LAUSR

Adenosine signaling in tumors can lead to suppression of antitumor responses. A new adenosine receptor antagonist, CPI-444, neutralized this suppression, resulting in tumor regression and immune memory, and when combined with immune checkpoint blockade, further enhanced antitumor responses. Adenosine signaling through A2A receptors (A2AR) expressed on immune cells suppresses antitumor immunity. CPI-444 is a potent, selective, oral A2AR antagonist. Blockade of A2AR with CPI-444 restored T-cell signaling, IL2, and IFNγ production that were suppressed by adenosine analogues in vitro. CPI-444 treatment led to dose-dependent inhibition of tumor growth in multiple syngeneic mouse tumor models. Concentrations of extracellular adenosine in the tumor microenvironment, measured using microdialysis, were approximately 100–150 nmol/L and were higher than corresponding subcutaneous tissue. Combining CPI-444 with anti–PD-L1 or anti–CTLA-4 treatment eliminated tumors in up to 90% of treated mice, including restoration of immune responses in models that incompletely responded to anti–PD-L1 or anti–CTLA-4 monotherapy. Tumor growth was fully inhibited when mice with cleared tumors were later rechallenged, indicating that CPI-444 induced systemic antitumor immune memory. CD8+ T-cell depletion abrogated the efficacy of CPI-444 with and without anti–PD-L1 treatment, demonstrating a role for CD8+ T cells in mediating primary and secondary immune responses. The antitumor efficacy of CPI-444 with and without anti–PD-L1 was associated with increased T-cell activation, a compensatory increase in CD73 expression, and induction of a Th1 gene expression signature consistent with immune activation. These results suggest a broad role for adenosine-mediated immunosuppression in tumors and justify the further evaluation of CPI-444 as a therapeutic agent in patients with solid tumors. Cancer Immunol Res; 6(10); 1136–49. ©2018 AACR.
◆ ◆ ◆ ◆ ◆
According to the CPI-444 text, what was the approximate concentration of extracellular adenosine measured in the tumor microenvironment?

[Saved entries]
◆ ◆ ◆ ◆ ◆
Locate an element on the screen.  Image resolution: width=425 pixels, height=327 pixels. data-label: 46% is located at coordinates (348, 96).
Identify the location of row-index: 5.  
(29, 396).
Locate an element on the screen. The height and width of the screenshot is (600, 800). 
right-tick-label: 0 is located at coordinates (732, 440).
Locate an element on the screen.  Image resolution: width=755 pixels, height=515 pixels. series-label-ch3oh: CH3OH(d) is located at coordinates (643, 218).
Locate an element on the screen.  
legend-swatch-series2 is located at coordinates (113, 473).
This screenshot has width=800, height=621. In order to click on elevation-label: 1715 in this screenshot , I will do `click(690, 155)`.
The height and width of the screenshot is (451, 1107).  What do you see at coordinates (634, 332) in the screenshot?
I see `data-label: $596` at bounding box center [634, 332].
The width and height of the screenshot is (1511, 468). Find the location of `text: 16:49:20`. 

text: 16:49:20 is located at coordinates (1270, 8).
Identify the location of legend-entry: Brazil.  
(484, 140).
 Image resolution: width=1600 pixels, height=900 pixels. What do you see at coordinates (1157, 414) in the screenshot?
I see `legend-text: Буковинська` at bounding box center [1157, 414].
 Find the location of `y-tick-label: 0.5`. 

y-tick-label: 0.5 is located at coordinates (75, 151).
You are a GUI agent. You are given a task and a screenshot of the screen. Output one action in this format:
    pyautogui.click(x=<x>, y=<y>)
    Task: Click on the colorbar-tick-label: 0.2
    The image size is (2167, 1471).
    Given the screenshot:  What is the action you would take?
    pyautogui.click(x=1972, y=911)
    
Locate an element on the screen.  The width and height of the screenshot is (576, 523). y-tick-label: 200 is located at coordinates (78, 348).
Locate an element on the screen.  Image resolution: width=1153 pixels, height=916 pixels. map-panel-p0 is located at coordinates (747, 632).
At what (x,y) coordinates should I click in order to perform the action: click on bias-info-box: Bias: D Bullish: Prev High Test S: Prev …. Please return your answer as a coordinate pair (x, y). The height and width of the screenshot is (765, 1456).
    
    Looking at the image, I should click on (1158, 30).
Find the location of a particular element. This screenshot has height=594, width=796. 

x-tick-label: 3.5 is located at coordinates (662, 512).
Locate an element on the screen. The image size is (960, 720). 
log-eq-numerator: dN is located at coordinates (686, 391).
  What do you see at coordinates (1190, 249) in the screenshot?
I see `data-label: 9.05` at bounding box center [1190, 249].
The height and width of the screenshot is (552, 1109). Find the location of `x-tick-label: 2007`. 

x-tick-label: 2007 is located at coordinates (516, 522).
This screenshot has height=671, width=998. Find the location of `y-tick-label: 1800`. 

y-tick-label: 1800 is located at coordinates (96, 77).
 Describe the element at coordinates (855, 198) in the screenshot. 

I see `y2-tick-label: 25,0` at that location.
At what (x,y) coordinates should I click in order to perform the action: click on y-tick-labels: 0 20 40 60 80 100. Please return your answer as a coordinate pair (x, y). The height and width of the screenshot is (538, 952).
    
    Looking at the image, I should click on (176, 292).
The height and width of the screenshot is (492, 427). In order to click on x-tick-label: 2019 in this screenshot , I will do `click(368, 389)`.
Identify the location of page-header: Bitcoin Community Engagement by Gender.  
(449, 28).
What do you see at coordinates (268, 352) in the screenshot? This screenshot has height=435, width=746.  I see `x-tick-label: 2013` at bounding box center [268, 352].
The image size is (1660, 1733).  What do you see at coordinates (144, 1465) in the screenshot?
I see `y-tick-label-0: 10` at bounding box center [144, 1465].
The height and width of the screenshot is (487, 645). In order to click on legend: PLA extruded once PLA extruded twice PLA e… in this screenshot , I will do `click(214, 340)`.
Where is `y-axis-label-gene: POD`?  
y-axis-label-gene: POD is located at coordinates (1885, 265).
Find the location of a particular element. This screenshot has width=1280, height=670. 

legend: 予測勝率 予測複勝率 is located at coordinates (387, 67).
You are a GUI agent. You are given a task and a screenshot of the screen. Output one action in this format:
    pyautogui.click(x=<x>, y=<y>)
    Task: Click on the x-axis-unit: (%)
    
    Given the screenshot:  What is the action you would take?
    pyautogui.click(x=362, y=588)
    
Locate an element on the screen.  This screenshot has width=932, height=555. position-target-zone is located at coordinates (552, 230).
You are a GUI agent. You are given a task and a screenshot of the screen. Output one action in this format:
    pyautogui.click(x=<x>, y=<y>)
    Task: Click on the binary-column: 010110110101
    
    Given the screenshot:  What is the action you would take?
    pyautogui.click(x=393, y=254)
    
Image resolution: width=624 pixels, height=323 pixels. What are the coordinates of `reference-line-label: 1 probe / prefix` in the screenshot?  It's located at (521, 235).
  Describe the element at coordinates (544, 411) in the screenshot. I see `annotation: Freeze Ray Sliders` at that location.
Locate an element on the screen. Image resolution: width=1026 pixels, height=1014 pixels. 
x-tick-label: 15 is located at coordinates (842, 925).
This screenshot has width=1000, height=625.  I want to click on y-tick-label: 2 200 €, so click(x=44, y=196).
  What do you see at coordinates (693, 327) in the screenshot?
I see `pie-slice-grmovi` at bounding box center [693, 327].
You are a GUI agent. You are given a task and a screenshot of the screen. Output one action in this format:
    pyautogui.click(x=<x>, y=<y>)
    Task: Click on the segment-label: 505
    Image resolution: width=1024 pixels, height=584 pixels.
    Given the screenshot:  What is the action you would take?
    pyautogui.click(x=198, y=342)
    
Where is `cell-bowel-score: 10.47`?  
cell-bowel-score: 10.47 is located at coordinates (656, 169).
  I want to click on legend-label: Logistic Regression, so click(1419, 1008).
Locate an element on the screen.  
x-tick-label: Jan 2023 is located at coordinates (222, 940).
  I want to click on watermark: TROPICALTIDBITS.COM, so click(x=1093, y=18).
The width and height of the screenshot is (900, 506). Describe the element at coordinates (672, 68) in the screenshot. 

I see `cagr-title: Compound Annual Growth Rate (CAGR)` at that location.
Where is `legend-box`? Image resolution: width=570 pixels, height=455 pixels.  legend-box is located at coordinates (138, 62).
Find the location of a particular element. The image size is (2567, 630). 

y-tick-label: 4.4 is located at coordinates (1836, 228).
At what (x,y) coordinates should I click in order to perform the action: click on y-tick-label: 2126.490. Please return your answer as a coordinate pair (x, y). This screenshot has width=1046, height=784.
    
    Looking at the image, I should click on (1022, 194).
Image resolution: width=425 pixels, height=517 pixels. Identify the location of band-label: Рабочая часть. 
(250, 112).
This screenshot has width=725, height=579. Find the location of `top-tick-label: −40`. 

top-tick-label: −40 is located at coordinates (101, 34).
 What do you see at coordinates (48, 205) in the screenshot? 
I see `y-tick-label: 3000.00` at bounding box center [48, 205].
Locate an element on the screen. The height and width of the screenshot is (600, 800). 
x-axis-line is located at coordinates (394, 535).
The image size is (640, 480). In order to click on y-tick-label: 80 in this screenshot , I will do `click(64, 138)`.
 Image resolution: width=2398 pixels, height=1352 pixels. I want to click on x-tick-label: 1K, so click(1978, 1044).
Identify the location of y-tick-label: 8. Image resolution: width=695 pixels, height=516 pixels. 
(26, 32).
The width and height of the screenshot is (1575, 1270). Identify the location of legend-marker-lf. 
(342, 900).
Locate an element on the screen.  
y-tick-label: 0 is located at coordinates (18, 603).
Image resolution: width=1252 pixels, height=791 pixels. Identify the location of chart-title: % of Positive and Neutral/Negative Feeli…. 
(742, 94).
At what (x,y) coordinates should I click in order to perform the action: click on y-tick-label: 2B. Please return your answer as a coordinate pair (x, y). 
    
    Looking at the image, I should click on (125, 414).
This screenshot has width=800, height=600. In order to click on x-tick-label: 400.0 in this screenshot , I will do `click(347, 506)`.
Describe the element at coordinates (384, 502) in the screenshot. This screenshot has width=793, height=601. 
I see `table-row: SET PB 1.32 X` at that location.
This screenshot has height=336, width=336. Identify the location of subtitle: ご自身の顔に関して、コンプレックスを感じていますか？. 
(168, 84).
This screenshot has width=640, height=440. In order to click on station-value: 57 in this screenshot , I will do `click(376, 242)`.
◆ ◆ ◆ ◆ ◆
FINISHED TASK: Approximately 100–150 nmol/L